My volunteer project took place at Kyuki-do Wasi. When I arrived at the home there were 9 girls, 8 babies, and 4 other volunteers visiting from the US, Canada, and Europe. The girls all came from villages in the jungle, and the large majority were the victims of rape from within their family. I can’t begin to imagine leaving circumstances like that and traveling hundreds of miles to an orphanage in order to raise a baby you never planned to have.
I’m having troubles finding the right words to describe my experience at Kyuki-do Wasi. I was, unfortunately, there for a much shorter time than the other volunteers. Despite our short time together, the girls were so warm and welcoming. It was easy to forget that these little women who were taking care of babies and an entire house are only children themselves.
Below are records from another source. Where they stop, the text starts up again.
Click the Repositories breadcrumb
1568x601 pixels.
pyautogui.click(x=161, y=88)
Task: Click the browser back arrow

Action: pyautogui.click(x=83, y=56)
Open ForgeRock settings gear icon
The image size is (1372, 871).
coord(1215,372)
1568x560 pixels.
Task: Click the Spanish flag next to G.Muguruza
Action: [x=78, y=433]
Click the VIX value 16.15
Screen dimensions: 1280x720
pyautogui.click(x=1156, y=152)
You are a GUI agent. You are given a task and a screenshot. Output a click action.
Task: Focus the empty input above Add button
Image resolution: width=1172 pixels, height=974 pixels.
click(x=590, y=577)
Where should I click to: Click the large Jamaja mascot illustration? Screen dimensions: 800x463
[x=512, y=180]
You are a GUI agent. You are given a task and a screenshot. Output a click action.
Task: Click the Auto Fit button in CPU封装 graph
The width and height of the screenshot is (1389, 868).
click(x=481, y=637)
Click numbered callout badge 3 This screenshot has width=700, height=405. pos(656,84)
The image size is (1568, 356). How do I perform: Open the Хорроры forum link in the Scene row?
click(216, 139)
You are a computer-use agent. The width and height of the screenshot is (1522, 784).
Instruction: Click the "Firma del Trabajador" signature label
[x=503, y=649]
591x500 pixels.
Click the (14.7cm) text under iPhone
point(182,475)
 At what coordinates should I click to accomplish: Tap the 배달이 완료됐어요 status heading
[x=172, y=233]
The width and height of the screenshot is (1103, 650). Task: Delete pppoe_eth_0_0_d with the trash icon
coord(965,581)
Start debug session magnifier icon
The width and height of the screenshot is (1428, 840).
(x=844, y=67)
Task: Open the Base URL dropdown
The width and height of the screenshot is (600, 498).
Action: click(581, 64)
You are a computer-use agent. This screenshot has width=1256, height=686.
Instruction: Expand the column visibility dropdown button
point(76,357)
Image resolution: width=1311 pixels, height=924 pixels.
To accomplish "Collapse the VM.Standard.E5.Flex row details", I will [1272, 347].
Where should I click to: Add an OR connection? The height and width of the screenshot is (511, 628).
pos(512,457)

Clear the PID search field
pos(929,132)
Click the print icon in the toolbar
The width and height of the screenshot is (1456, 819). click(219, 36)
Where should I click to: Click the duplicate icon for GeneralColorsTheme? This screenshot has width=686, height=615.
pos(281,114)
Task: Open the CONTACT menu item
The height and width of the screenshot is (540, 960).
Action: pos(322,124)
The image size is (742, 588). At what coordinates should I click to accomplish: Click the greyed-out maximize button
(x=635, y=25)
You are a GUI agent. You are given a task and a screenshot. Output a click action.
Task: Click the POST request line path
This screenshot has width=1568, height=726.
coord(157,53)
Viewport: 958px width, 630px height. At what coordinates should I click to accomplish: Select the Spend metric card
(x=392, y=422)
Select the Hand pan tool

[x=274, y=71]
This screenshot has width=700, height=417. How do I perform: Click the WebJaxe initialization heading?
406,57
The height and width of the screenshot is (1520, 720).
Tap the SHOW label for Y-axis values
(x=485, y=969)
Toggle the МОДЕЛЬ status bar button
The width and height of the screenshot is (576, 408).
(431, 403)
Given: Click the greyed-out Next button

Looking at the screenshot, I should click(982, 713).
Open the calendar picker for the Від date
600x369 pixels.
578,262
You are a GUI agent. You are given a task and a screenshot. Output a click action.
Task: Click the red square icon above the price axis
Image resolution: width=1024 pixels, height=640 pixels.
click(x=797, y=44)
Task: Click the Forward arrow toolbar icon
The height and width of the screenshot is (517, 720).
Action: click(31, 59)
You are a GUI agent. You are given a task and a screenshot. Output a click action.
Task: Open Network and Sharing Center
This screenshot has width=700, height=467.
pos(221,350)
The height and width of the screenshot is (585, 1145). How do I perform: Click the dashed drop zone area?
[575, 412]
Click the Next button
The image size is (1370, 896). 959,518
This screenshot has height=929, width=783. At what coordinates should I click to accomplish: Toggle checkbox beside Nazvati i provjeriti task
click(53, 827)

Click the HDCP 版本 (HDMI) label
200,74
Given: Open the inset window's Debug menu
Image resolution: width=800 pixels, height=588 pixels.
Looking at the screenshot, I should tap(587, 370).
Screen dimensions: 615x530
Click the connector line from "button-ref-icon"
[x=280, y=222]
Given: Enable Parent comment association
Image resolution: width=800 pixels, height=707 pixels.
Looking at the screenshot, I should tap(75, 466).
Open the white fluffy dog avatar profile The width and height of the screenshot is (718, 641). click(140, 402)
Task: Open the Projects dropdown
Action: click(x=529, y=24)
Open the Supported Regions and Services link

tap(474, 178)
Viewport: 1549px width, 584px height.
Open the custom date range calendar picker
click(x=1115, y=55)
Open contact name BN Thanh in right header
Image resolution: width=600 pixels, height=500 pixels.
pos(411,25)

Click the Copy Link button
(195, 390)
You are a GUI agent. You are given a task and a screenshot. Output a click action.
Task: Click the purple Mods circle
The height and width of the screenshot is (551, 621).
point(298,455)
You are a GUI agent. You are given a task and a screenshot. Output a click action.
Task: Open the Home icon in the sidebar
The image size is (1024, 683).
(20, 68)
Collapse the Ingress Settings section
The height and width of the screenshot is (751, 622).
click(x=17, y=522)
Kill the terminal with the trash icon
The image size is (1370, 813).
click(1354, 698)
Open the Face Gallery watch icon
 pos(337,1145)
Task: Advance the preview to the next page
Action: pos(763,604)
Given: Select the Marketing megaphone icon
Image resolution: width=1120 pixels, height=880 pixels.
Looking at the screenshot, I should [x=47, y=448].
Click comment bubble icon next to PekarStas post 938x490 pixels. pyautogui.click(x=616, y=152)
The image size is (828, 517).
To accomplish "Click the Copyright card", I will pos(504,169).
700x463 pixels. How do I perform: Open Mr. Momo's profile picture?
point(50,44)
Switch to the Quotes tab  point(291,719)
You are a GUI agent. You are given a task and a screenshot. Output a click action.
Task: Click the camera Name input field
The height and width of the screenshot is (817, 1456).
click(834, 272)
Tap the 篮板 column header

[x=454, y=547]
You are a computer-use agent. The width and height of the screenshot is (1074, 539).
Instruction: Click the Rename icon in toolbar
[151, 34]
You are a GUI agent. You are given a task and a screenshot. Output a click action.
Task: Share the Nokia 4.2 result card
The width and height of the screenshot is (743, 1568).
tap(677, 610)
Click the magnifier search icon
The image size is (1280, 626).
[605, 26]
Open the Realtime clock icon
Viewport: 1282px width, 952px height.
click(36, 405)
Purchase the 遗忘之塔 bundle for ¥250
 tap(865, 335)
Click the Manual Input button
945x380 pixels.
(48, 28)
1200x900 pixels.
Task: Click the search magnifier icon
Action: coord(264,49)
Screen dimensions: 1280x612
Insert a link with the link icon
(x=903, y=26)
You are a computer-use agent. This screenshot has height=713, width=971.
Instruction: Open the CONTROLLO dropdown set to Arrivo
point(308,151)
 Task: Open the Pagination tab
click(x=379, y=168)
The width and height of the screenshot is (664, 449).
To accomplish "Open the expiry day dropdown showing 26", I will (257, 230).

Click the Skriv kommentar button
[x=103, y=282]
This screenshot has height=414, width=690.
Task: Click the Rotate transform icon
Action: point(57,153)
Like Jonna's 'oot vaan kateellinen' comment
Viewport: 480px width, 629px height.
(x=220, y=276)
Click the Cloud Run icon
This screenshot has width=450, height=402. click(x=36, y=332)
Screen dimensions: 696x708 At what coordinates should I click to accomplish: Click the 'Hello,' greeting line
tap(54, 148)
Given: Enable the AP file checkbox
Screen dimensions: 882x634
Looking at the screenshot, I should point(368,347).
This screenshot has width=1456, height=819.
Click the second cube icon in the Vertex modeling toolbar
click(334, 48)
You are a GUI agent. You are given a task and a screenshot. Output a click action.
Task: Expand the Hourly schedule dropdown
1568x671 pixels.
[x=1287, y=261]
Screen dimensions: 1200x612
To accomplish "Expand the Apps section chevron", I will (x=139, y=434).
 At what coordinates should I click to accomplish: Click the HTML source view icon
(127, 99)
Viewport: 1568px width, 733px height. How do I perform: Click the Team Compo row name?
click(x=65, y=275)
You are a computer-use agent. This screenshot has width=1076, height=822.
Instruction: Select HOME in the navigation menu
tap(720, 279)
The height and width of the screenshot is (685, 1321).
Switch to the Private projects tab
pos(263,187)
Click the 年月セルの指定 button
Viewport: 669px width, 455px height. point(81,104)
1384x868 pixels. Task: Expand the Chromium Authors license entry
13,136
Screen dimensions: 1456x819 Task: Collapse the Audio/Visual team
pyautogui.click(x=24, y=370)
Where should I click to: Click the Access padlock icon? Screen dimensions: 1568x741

There were moments, such as a pillow fight that broke out when a teenage boy volunteer stopped by, or when the coloring books and crayons I brought from the states kept us all busy for an entire afternoon, that I was reminded that the moms where still kids as well. But then the moment passed and they were back to their chores, breast feeding, or offering me another cup of tea.
I expected my heart to be changed by these girls; I welcomed the change. I did not expect it to be changed in ways I could not express. The experience obviously made me grateful for all of the things that I have. My home and family, the security I have grown up with, the education that I have received, the abundance of anything that I have ever wanted, the ability to travel and see the world in an attempt to broaden my horizons. One of the girls was studying a map of the world one afternoon. I pointed out about where Colorado is on this map, and we looked at the distance to Peru. Most of these girls will probably never see a country other than Peru, and here I was having set foot on 4 of the 7 continents on that map, there for a week to play.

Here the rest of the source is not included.